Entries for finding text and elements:
--------------------------------------------------

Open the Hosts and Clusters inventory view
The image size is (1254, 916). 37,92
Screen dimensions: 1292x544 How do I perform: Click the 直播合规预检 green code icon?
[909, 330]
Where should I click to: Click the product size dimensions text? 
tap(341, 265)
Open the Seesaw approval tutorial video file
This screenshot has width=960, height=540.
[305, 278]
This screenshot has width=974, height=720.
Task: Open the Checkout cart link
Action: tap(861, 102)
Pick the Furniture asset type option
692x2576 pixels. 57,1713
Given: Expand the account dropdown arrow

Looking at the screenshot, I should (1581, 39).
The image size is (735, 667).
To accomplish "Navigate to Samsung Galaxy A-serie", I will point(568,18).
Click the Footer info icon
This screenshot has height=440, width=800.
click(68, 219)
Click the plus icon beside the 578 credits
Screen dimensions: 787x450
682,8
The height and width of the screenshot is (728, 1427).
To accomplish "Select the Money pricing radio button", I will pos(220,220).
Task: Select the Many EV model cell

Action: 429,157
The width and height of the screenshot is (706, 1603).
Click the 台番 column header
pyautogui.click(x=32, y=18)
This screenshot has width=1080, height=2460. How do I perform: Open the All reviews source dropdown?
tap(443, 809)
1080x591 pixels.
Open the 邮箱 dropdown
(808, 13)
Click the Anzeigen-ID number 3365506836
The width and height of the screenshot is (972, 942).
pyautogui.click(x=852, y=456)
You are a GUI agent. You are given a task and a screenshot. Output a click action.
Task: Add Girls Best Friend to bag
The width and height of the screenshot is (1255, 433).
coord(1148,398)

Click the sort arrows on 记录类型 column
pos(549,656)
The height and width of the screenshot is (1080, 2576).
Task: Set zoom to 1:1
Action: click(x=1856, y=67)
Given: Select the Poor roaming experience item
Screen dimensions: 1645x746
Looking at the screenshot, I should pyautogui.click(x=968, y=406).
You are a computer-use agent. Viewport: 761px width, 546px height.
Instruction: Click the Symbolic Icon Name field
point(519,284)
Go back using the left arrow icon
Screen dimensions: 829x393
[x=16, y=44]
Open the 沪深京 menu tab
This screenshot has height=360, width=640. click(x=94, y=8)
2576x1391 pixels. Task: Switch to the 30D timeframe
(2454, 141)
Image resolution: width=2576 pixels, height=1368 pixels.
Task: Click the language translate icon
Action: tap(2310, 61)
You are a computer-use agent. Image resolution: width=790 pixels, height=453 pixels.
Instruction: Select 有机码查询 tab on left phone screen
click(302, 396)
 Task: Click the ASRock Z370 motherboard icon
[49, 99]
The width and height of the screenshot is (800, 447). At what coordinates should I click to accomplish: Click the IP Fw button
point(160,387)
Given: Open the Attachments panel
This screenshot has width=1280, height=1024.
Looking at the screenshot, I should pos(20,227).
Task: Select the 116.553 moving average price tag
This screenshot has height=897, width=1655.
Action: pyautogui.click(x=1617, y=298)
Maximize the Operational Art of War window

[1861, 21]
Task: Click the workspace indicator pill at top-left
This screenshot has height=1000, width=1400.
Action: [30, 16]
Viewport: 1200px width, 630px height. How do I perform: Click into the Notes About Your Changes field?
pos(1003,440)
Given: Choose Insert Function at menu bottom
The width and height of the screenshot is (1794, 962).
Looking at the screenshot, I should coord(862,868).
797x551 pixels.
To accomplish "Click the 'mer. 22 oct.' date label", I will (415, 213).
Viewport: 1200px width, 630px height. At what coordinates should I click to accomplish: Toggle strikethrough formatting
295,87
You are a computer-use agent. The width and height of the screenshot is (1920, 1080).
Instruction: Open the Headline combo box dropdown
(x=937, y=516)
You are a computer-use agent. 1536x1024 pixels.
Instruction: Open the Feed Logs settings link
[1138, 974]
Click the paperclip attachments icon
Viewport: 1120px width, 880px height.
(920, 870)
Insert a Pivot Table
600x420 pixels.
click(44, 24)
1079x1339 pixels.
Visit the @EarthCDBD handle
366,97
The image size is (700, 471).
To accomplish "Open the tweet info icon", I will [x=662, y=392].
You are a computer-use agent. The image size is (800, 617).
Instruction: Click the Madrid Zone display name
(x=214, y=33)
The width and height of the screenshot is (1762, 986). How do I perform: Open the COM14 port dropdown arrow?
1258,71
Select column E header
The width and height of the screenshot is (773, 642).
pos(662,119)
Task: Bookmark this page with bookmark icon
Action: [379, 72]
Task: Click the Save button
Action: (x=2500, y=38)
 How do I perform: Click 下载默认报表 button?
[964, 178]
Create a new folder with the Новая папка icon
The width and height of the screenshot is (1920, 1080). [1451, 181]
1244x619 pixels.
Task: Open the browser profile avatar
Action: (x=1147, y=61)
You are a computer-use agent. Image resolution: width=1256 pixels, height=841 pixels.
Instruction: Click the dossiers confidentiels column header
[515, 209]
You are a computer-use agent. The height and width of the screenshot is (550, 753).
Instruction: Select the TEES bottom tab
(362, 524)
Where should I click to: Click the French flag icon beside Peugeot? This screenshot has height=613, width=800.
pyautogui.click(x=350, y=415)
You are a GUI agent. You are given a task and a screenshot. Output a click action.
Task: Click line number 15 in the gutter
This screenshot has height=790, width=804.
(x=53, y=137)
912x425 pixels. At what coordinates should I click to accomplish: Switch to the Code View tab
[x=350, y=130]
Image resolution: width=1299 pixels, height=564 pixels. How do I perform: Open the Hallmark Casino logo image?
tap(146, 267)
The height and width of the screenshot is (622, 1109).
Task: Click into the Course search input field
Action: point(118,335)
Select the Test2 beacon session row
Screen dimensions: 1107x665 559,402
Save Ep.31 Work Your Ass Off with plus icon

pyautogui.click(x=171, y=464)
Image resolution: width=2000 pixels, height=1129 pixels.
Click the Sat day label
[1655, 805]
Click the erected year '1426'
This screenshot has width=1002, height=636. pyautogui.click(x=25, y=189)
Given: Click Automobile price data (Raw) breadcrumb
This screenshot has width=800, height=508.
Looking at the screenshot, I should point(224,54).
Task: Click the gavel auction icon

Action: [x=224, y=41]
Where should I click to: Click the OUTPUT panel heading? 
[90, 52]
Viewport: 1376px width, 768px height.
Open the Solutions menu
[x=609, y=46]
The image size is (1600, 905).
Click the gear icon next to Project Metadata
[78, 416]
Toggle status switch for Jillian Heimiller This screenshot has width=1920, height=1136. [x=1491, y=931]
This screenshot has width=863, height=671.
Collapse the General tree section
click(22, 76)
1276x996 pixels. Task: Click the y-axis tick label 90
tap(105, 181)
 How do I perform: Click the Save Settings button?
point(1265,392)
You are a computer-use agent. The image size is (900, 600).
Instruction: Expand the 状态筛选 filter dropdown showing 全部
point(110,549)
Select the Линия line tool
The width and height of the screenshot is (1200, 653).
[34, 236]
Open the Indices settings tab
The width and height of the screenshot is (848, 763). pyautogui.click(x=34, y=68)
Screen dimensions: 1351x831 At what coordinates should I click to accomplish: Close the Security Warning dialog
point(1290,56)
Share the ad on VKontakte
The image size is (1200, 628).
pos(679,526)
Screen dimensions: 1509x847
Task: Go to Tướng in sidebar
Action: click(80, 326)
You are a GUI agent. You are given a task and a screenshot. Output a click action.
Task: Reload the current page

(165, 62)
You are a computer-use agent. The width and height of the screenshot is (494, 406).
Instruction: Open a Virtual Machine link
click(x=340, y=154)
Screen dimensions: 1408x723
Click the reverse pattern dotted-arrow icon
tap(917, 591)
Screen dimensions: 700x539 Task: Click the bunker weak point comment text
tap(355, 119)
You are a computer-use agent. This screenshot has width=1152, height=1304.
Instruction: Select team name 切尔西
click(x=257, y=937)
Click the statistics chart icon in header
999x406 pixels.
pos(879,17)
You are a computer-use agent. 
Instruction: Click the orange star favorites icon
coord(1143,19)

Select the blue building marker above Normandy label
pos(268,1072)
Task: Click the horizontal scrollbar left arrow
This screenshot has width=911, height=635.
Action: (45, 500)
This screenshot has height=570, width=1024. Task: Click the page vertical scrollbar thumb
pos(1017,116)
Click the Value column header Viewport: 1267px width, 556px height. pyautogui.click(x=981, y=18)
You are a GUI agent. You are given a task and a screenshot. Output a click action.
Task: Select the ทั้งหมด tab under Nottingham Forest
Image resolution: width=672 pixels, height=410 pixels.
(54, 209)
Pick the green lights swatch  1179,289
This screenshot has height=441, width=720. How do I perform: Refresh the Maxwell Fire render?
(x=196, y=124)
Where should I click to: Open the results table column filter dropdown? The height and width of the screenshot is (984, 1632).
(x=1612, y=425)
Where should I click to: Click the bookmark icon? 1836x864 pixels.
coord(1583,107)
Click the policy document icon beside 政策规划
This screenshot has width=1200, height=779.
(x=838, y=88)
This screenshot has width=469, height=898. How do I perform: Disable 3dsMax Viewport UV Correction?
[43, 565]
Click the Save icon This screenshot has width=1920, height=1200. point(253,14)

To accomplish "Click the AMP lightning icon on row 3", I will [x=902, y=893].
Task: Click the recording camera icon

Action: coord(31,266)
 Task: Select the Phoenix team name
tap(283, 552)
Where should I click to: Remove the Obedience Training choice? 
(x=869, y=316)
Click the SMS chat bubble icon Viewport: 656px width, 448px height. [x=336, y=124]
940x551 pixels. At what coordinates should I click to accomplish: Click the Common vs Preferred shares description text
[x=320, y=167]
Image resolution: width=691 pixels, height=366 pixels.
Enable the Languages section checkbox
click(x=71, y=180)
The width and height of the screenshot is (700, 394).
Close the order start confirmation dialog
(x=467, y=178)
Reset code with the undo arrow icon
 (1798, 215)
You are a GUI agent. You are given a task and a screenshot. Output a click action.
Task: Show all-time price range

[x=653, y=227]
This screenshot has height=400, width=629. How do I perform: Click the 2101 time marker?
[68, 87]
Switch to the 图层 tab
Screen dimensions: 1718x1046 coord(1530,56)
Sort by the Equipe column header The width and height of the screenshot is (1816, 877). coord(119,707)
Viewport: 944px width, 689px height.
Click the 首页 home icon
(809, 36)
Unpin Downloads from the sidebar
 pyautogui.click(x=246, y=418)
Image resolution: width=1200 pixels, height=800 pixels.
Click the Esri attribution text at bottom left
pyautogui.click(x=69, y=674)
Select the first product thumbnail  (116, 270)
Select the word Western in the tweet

--------------------------------------------------

* _Stated goal_: Copy the lines above exactly, starting at the line that contains "Reset code with the undo arrow icon" and ending at the line that contains "Sort by the".

* _Answer to this problem_:
Reset code with the undo arrow icon
 (1798, 215)
You are a GUI agent. You are given a task and a screenshot. Output a click action.
Task: Show all-time price range

[x=653, y=227]
This screenshot has height=400, width=629. How do I perform: Click the 2101 time marker?
[68, 87]
Switch to the 图层 tab
Screen dimensions: 1718x1046 coord(1530,56)
Sort by the Equipe column header The width and height of the screenshot is (1816, 877). coord(119,707)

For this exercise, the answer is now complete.